Происхождение монаха Златоостровского Нострдам, дабы польстить знатной генуэзской семье Сибо Маласпина, финансировавшей оба издания "Жизнеописаний", итальянское и французское, возводит к этому роду, уснащая упоминаниями о нем всю книгу[71]
. Знаменательно, что в главе L третьей книги Деяний Пантагрюэля (в первых изданиях которой, кстати, на титульном листе значилось: "Сочинение Франсуа Рабле, доктора медицины, монаха с Иерских островов") писатель, в 1530-1532 гг. учившийся в университете Монпелье, возводит название лаванды (стехад) к "имени моих Иерских островов, которые в давно прошедшие времена назывались Стехадами"[72] (это растение до сих пор культивируют, как мы могли недавно убедиться воочию, монахи монастыря Св. Гонория на Леренах). Все это указывает на то, что ученая монастырская традиция, процветавшая на Золотых островах со времен раннего средневековья, значила для писателей XVI в. гораздо больше, чем для новых критиков Нострдама, считавших созданный им образ Монаха Златоостровского, столь насыщенный, как мы видим, разнообразными значениями, произвольной выдумкой.Но каковы же подлинные источники, на которые опирался, или, вернее, от которых отталкивался Нострдам? Ему, несомненно, были известны некоторые средневековые рукописи, содержащие песни трубадуров, однако с уверенностью можно говорить лишь о двух (f и Т), ныне хранящихся в Парижской Национальной библиотеке, из которых одна ему принадлежала, в другой имеются сделанные его рукой пометки. Ни одна из них не содержит, однако, жизнеописаний трубадуров, которые Нострдам черпал из не дошедшей до нас рукописи, два тома которой, как он утверждает в "Предуведомлении читателю", "находятся в архивах владетельного графа де Со и в коих красными буквами начертаны жизнеописания провансальских пиитов (именуемых тут трубадурами)"; филологический анализ позволяет установить, что Нострдам пользовался подлинными текстами жизнеописаний, аналогичными тем, что сохранились в составе одной из рукописей (а) Риккардианы во Флоренции. Нострдам, несомненно, был знаком и с другими, не дошедшими до нас провансальскими рукописями, однако любые положительные сведения в его передаче тонут среди безудержных его фантазий. Наконец, еще один несомненный источник, на который ссылается Нострдам, составляют сведения о трубадурах у итальянских ученых, в том числе комментаторов Данте и Петрарки, которых он перечисляет в своем "Предуведомлении"
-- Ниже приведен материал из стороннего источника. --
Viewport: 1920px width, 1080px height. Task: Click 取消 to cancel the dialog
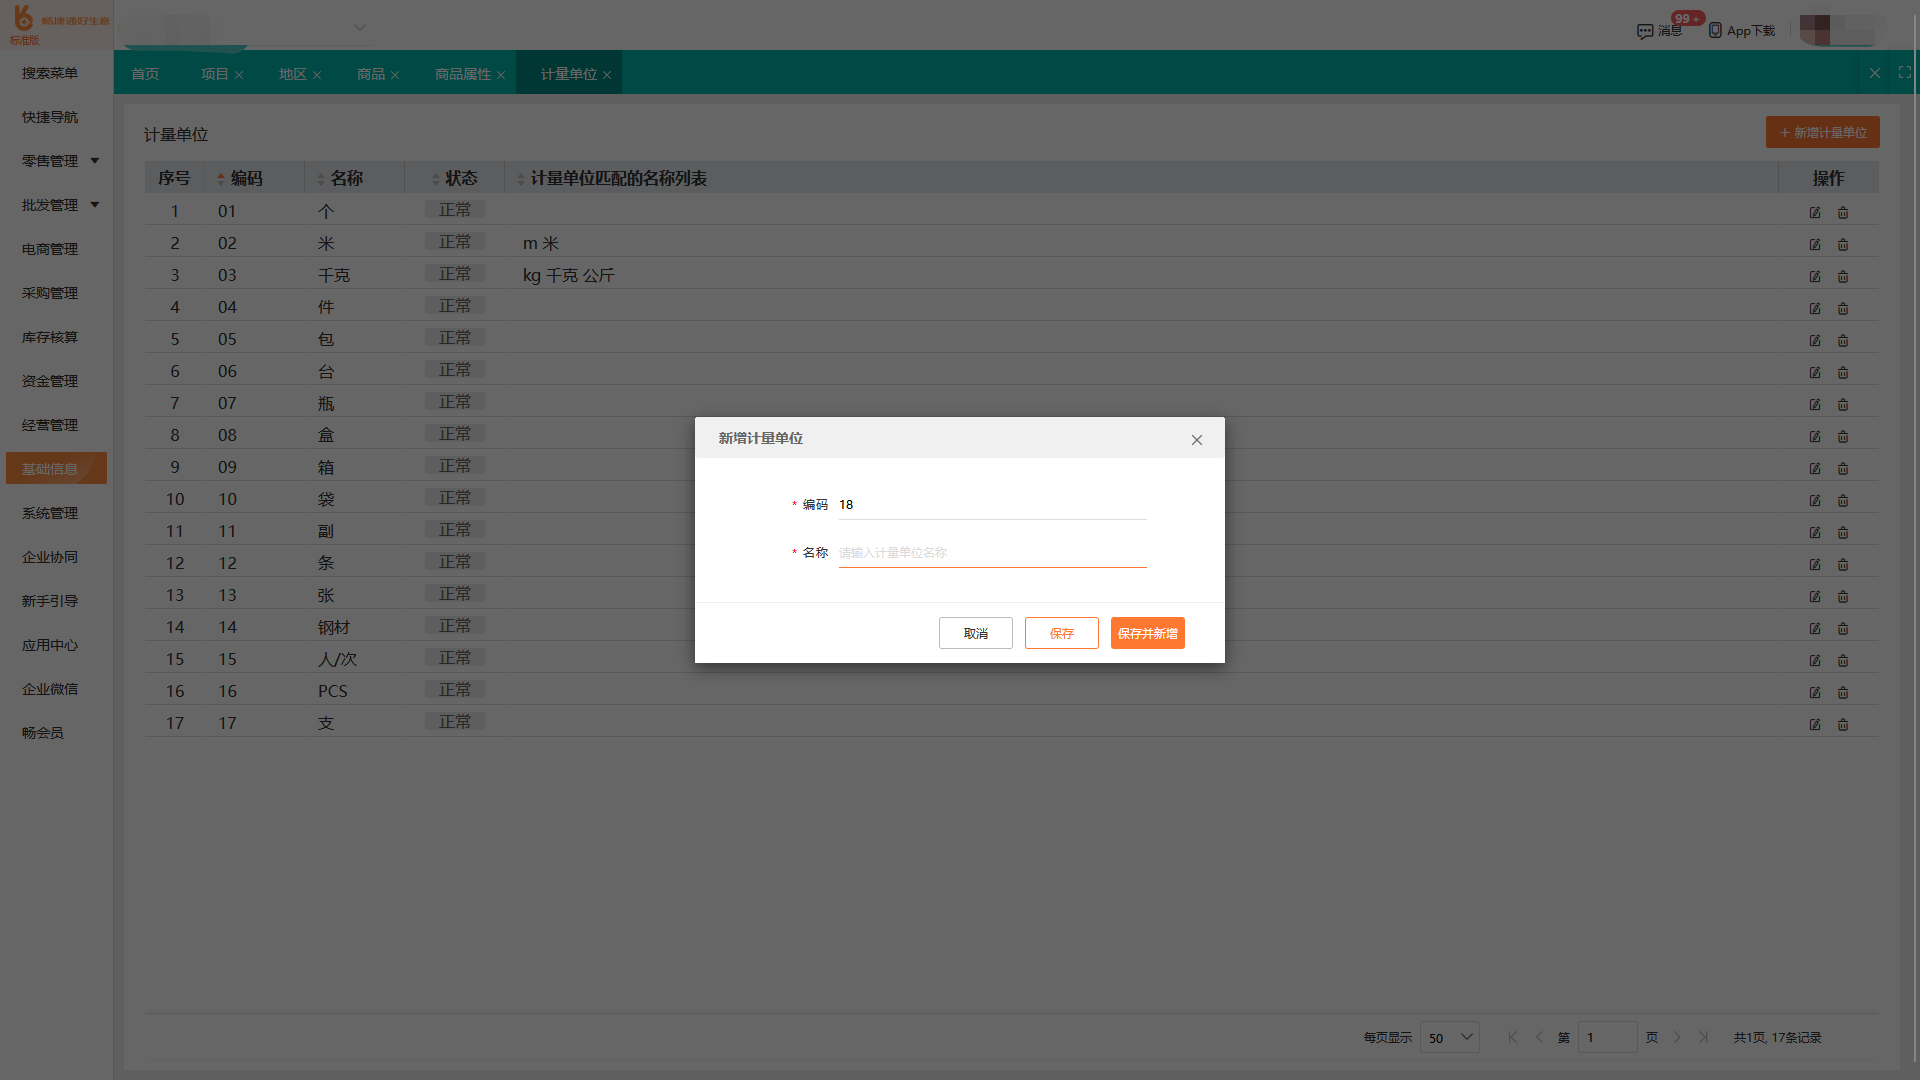click(x=975, y=633)
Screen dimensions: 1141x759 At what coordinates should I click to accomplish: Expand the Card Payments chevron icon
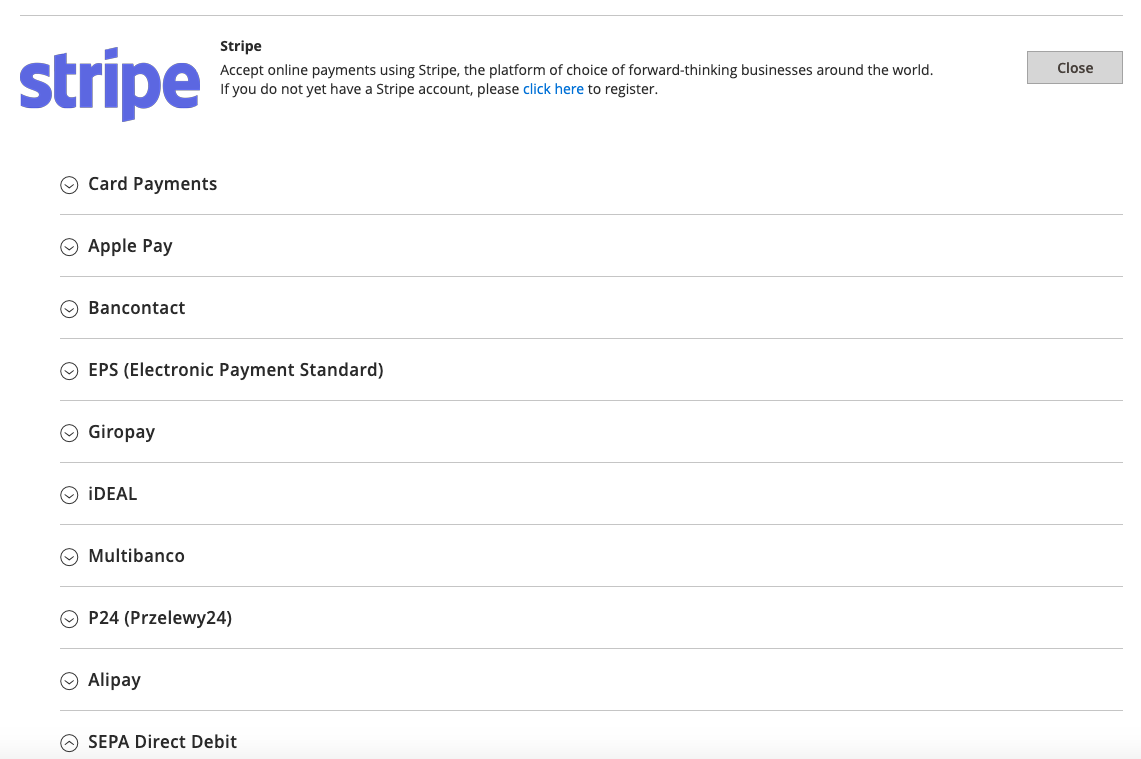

Надо заметить, что при всей иронии Нострдама, некоторые, часто весьма живописные, его описания куртуазных нравов и обычаев вполне вписываются (каковы бы ни были их источники) в наши представления о куртуазной действительности. Таково описание куртуазной похвальбы, которой занимаются рыцари при дворе графа Раймона Беренгьера (впрочем, к концу это повествование приближается к новелле в духе "Декамерона" – гл. XLVIII), или "наушной игры", якобы придуманной одним из трубадуров "дабы пособлять влюбленным... открываться в любви, не вызывая подозрения у присутствующих" (гл. VIII). В жизнеописании Юка Брюнета в полном соответствии с куртуазными требованиями описывается, как граф, муж графини Родесской, в которую влюбился трубадур, "приметив меж ними любовь, был вынужден ради любимой им поэзии Юка Брюнета сделать вид, что не замечает сего, быв уверен в честности и целомудрии своей графини" (гл. XVI); в следующем, однако, разделе, посвященном Бернарту Вентадорнскому, виконт, заметив любовные отношения между трубадуром и своей женой, "не подает виду" уже вопреки содержанию оригинального жизнеописания. Красочно описывает Нострдам импровизационные способности супружеской пары трубадуров, которые "при входе во дворец или замок быв спрошены, какого они племени и роду, тут же сочиняли отменными стихами в честь владельца хвалебный кант с музыкою, поминая высокие подвиги и деяния его предков, по каковой причине их обоих весьма почитали и хвалили, как за сладостность их музыки, так и за прекрасные выдумки" (гл. LXIV), и их обоих по традиции награждают прекрасными платьями, а других трубадуров на протяжении книги – "сукнами, конями и деньгами".